Wouldn’t it be great if the U.S. had a heat map of the entire financial system that could alert it to vulnerabilities and approaching calamities before a global crisis struck?
While members of Congress squabble over a move in the House to erode provisions of the Dodd-Frank Wall Street Reform and Consumer Protection Act, a 64-year-old Wall Street veteran and MIT-trained economist named Richard Bookstaber is quietly working on an ambitious project that aims to do just that. “Most people in government don’t even know this is going on right now,” Bookstaber tells Newsweek of his work at the U.S. Treasury Department’s Office of Financial Research (OFR).

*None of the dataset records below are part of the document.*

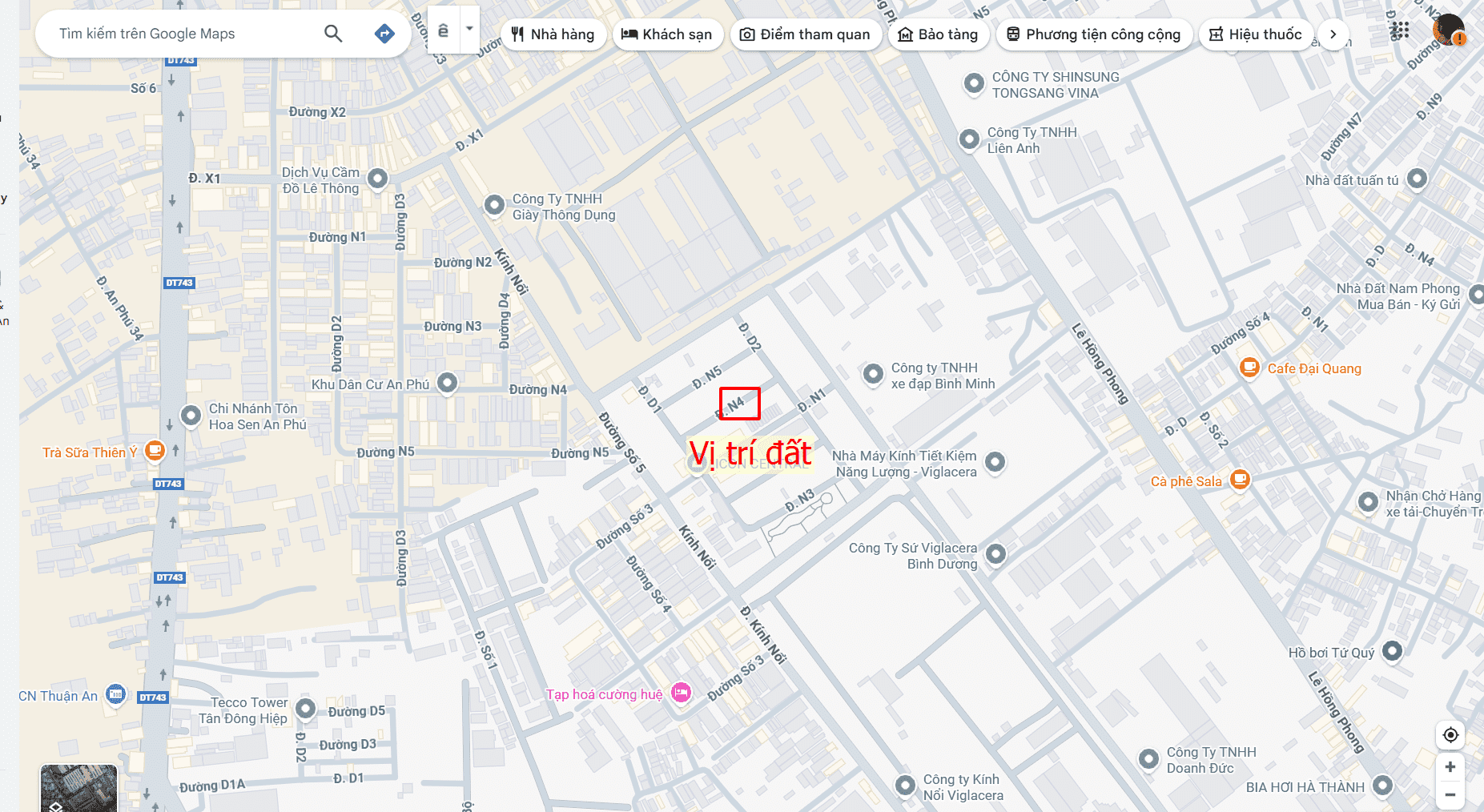
Task: Click the Tạp hoá cường huệ pink pin
Action: point(681,693)
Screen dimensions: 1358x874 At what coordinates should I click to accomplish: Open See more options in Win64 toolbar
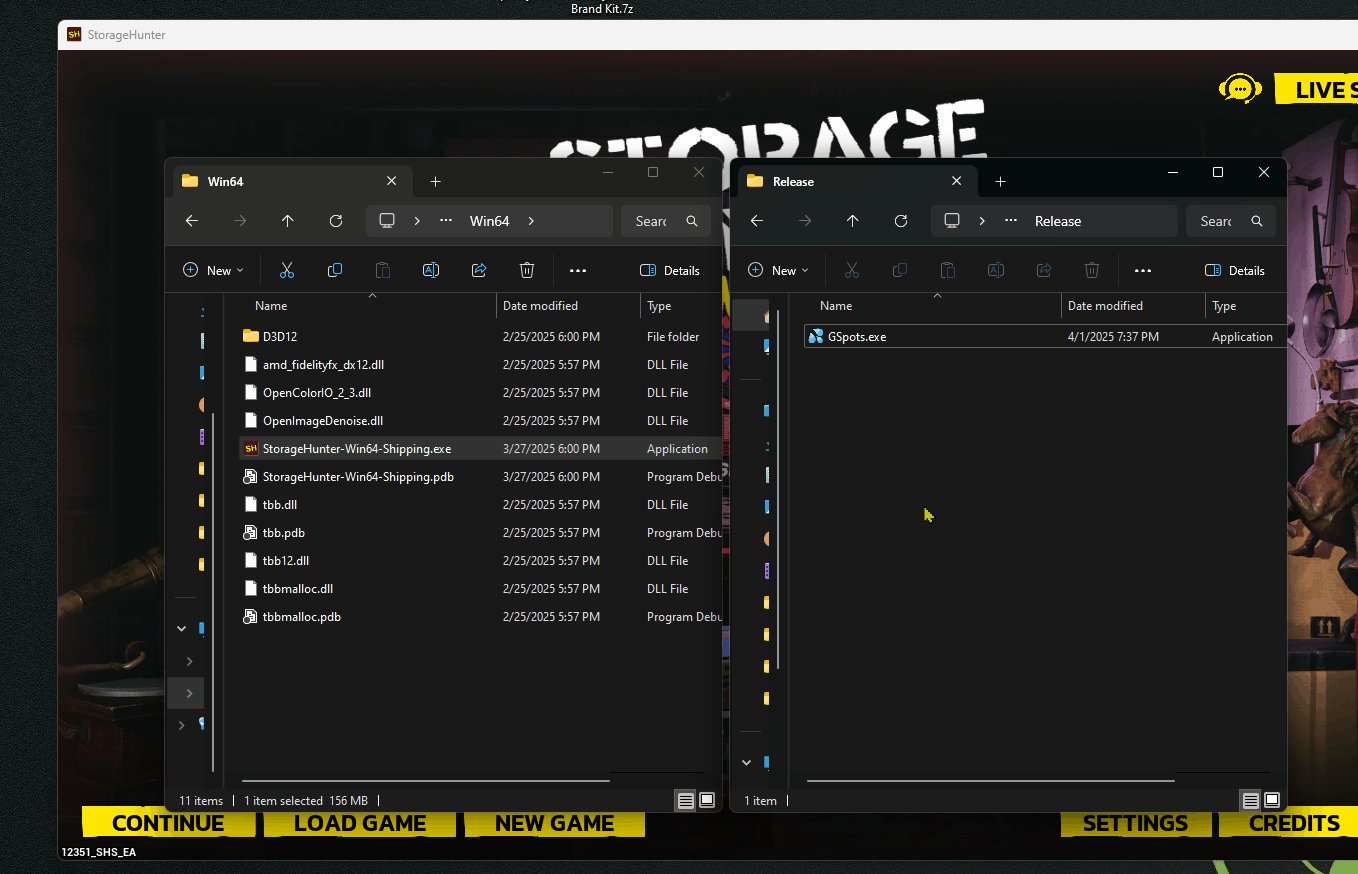[578, 270]
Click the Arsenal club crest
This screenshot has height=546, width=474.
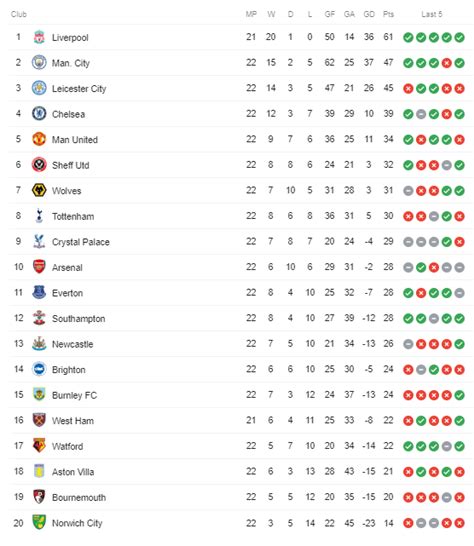39,267
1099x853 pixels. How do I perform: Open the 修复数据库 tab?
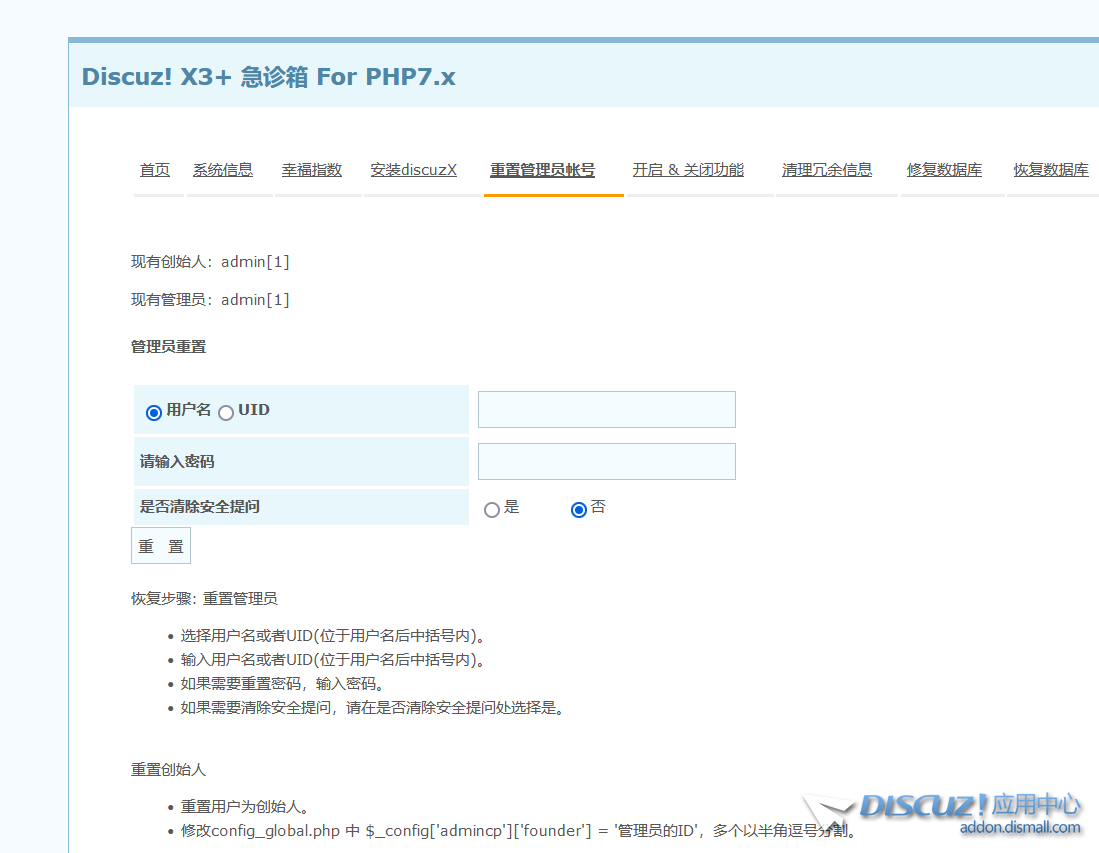click(x=944, y=170)
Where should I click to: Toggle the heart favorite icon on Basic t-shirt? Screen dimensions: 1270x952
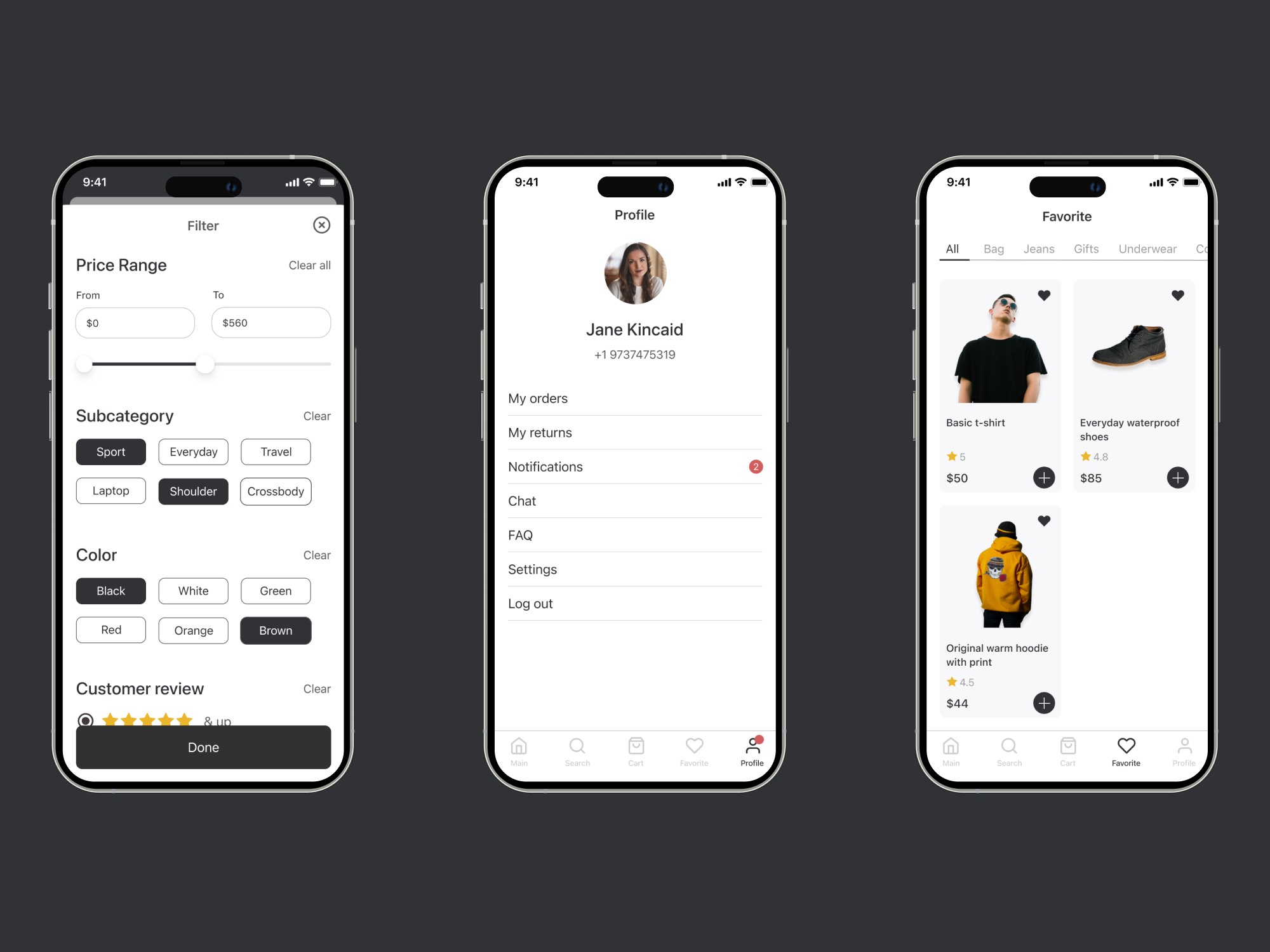click(x=1044, y=295)
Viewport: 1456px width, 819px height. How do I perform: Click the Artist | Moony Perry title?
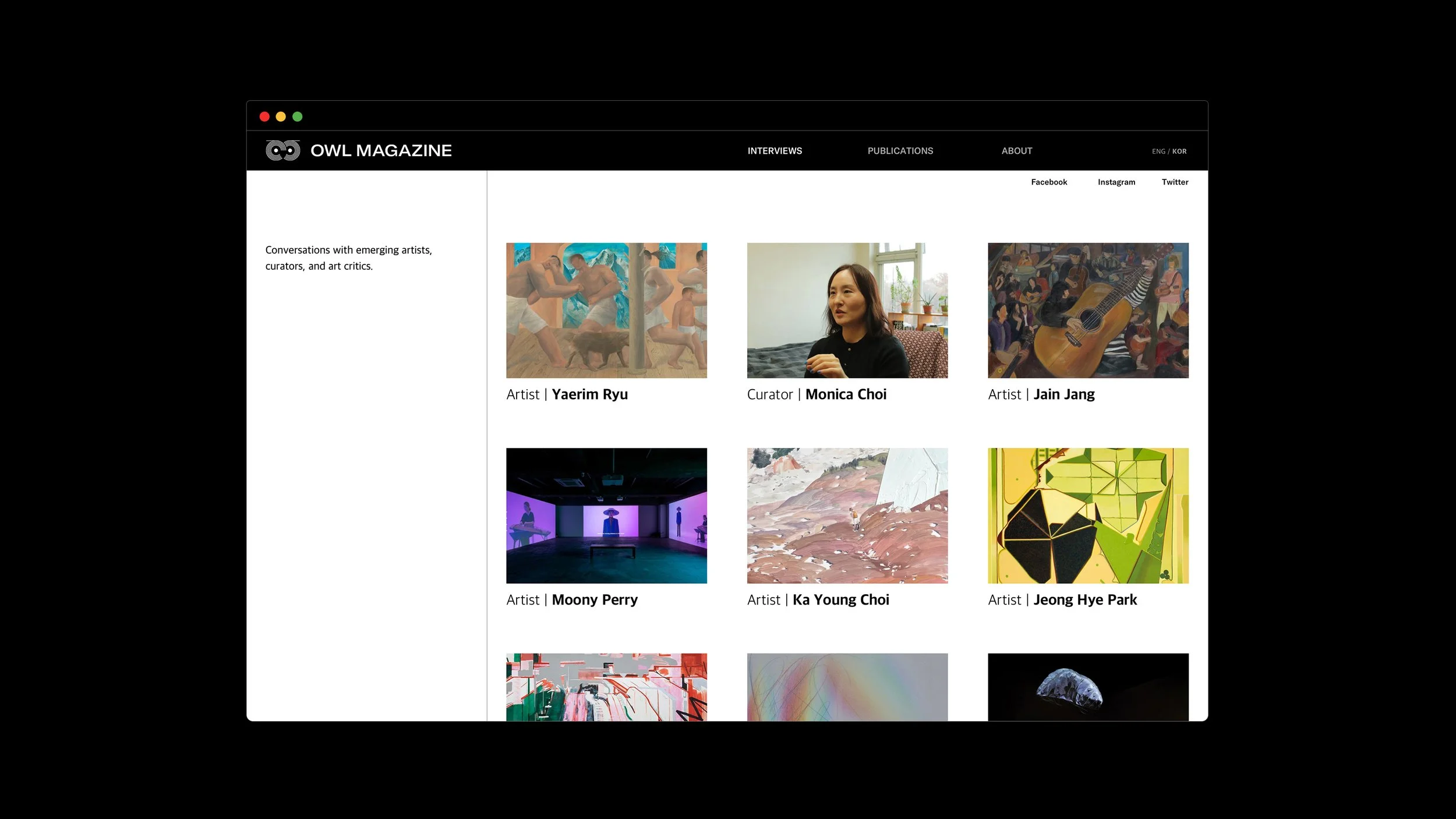tap(571, 600)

Using what are called “agent-based models,” Bookstaber’s project focuses on how the actions of individual agents—such as banks or traders on Wall Street—create chain reactions that cascade through a much wider ecosystem in ways that can threaten the global economy. “One of the earlier and simpler inspirations for agent-based modeling was looking at the migrating of birds,” Bookstaber says. “It’s not like they decide, ‘Hey guys, let’s make this V-shaped pattern.’ The birds are acting relative to the bird next to them. They’re in these patterns that can change in a second, and they just shift in a different direction. If you have a bird acting based on what the other birds are doing, you get this very complex, group-based behavior.”